Safety and efficacy of warfarin in patients with moderate thrombocytopenia

INTRODUCTION Patients with moderate thrombocytopenia and comorbidities requiring anticoagulation are currently sub-optimally treated because of bleeding concerns. Guidance on anticoagulating such patients is currently lacking because of limited data on safety and efficacy of anticoagulation in such patients. METHODS This retrospective study compared the incidence of bleeding and thrombosis in a cohort of warfarinized patients with sustained platelet counts below 100×109/L against a cohort with normal platelet counts (>140×109/L). Primary outcomes of safety and efficacy were determined by incidence rate ratios (IRR) of bleeding and thrombotic events. International normalized ratio (INR) and platelet counts during adverse events in thrombocytopenic arm were secondary outcomes. RESULTS 137 thrombocytopenic patients (104,985 patient-exposure days) were compared against 939 normal patients (715,193 patient-exposure days). IRR of minor, major bleeding and thrombosis among thrombocytopenic patients were 3.03 (95% CI: 1.57-5.60), 1.48 (95% CI: 0.44-3.98), and 0.807 (95% CI: 0.09-3.43) respectively.

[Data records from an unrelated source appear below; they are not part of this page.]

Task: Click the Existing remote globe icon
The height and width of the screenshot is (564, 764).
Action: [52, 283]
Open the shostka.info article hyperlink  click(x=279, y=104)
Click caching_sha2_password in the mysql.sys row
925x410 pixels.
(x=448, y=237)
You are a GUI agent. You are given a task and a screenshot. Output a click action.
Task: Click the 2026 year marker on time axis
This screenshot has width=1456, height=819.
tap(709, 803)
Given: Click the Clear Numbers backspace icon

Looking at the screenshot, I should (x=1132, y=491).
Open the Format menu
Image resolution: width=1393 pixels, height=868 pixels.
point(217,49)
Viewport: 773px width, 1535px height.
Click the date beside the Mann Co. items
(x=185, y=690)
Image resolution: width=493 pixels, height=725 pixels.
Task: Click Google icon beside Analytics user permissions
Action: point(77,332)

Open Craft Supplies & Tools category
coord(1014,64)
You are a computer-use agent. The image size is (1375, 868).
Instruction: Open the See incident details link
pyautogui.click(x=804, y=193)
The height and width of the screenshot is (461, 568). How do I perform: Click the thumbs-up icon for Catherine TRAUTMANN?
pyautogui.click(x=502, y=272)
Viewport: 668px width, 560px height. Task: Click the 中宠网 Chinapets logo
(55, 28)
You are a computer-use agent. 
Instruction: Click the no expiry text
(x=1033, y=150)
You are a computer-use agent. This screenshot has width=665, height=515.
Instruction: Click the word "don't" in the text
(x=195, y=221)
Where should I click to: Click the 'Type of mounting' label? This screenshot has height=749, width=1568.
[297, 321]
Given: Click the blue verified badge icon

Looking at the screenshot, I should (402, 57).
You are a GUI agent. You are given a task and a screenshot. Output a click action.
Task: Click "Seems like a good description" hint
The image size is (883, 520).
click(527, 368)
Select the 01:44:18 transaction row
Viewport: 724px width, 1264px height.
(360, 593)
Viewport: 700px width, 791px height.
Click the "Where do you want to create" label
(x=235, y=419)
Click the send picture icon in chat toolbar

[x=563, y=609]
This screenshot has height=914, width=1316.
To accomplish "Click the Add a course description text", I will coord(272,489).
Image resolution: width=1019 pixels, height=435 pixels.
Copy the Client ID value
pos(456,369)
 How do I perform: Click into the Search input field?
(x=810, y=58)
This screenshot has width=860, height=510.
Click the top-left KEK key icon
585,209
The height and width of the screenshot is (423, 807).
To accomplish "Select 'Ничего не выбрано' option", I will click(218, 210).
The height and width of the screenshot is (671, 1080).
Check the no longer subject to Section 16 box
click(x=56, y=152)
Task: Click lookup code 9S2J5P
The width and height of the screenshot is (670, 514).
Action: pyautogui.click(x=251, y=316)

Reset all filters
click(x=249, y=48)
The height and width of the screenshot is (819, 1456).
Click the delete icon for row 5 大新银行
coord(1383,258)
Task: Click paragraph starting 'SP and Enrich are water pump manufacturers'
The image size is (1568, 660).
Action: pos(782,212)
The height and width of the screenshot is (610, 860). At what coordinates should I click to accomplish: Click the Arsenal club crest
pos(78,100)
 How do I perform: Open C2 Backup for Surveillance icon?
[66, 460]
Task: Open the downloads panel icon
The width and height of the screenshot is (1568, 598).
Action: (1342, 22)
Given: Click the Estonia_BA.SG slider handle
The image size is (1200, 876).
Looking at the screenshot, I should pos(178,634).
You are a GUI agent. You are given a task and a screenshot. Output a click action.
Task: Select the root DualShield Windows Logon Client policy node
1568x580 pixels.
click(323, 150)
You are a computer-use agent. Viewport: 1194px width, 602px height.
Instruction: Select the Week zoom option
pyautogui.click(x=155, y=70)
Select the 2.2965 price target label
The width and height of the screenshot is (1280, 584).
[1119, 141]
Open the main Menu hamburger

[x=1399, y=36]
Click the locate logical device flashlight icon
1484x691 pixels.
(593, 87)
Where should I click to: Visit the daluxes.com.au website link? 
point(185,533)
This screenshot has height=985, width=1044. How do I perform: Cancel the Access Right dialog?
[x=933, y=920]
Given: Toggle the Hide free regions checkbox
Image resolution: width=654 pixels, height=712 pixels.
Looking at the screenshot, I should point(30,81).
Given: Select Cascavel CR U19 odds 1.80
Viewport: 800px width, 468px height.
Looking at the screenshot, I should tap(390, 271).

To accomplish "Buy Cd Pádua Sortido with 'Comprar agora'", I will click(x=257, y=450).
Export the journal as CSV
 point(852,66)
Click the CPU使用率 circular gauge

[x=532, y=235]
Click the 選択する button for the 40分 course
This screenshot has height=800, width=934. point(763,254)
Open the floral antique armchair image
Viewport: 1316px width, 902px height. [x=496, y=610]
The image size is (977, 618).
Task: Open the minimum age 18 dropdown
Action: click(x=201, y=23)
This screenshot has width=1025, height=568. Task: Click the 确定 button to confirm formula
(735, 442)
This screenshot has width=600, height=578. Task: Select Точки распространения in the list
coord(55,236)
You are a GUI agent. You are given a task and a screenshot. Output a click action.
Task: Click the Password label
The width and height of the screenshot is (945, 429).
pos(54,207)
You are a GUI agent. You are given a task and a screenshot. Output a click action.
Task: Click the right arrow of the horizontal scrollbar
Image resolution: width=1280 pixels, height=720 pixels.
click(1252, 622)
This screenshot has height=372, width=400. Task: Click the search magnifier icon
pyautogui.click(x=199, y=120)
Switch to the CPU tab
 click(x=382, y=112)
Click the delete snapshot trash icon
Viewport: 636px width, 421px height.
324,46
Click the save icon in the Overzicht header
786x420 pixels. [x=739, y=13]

Median INR and platelet count readings during minor and major bleeds were 3.60 (IQR: 2.70-4.12) and 3.12 (IQR: 2.82-4.22), and 99×109/L (IQR: 77.0-147.0×109/L) and 115×109/L (IQR: 107.5-169.5×109/L) respectively. CONCLUSION Warfarinized thrombocytopenic patients are at higher risk of minor bleeding complications with a higher tendency for major bleeding but derive similar benefits against thrombotic events compared to normal patients. Bleeding events are associated with higher INRs. A narrow INR target with an upper limit below 2.5 together with closer anticoagulation monitoring may improve safety of patients.